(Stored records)
===

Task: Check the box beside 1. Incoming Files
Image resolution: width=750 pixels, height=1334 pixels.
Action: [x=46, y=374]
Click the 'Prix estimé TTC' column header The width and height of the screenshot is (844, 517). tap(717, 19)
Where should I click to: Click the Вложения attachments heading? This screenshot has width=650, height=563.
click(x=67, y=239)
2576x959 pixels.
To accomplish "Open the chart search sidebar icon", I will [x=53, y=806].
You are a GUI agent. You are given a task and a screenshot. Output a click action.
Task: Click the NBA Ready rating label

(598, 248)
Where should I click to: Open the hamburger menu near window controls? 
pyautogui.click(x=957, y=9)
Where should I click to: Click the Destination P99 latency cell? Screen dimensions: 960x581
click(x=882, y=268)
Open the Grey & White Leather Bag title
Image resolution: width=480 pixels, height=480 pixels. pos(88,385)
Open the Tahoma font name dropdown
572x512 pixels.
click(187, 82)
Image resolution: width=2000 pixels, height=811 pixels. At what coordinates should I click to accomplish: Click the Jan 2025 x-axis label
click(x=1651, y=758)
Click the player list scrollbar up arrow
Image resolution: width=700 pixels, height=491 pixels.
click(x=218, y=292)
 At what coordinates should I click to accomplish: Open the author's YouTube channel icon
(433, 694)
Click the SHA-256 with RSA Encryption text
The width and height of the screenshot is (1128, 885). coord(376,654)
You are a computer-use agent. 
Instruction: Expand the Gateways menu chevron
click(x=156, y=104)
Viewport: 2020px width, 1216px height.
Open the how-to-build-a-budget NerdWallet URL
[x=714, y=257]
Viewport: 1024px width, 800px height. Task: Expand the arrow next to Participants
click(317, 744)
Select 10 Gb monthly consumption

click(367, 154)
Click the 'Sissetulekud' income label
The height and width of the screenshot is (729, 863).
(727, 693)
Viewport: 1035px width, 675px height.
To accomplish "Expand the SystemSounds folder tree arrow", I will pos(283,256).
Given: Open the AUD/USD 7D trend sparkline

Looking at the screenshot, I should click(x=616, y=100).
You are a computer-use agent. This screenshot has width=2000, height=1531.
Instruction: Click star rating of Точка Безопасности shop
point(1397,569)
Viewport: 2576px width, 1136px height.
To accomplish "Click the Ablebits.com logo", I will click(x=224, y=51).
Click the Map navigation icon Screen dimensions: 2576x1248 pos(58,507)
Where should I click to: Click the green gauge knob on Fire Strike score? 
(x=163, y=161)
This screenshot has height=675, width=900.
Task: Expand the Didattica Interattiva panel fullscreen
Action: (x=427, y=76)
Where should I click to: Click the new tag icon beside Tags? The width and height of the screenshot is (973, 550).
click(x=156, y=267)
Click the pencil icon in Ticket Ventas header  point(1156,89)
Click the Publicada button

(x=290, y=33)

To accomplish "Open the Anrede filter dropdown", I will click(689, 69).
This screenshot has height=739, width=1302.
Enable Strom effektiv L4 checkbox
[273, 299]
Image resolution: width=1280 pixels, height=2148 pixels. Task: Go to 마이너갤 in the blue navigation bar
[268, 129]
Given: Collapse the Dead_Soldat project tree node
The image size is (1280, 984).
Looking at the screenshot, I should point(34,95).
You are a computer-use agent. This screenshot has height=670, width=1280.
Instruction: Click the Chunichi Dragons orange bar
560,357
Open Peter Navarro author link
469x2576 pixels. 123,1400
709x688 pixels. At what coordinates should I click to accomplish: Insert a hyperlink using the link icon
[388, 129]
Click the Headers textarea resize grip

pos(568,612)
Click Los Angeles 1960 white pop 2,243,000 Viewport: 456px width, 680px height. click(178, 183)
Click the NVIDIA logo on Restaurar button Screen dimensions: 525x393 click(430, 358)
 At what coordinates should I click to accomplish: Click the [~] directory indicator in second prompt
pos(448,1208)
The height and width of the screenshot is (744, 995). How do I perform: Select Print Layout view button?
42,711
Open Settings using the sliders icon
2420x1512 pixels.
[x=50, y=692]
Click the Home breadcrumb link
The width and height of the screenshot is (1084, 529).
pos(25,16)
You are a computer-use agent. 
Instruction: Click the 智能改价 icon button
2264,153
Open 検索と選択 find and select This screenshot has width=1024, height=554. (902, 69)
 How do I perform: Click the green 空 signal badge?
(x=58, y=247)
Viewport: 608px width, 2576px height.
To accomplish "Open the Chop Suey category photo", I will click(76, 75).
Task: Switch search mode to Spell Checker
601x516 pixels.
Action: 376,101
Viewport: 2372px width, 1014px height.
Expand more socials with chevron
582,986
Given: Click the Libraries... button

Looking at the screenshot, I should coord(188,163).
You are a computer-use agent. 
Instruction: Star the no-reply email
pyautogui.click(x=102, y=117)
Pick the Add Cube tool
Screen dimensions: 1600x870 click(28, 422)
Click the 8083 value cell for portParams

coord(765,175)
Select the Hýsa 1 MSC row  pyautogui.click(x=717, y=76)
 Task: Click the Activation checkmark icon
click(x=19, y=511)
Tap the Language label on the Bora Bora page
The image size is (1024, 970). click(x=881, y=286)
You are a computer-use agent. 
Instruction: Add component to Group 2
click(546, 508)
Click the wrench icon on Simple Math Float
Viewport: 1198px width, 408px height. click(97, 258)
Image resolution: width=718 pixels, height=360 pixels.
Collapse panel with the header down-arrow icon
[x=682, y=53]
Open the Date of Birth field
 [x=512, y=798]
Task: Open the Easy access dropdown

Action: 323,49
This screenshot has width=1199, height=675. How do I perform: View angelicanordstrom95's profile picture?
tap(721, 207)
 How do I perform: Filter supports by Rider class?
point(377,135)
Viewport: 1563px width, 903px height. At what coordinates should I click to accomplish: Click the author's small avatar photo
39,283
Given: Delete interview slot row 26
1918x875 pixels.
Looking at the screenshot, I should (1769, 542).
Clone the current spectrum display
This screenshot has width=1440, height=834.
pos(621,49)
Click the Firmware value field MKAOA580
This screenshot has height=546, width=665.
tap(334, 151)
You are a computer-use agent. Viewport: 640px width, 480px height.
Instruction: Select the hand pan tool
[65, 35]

===

#### Task item:
Lines from the top of the data above through the line containing "2576x959 pixels." must be repeated exactly. All other lines stay out.

#### Written answer:
Task: Check the box beside 1. Incoming Files
Image resolution: width=750 pixels, height=1334 pixels.
Action: [x=46, y=374]
Click the 'Prix estimé TTC' column header The width and height of the screenshot is (844, 517). tap(717, 19)
Where should I click to: Click the Вложения attachments heading? This screenshot has width=650, height=563.
click(x=67, y=239)
2576x959 pixels.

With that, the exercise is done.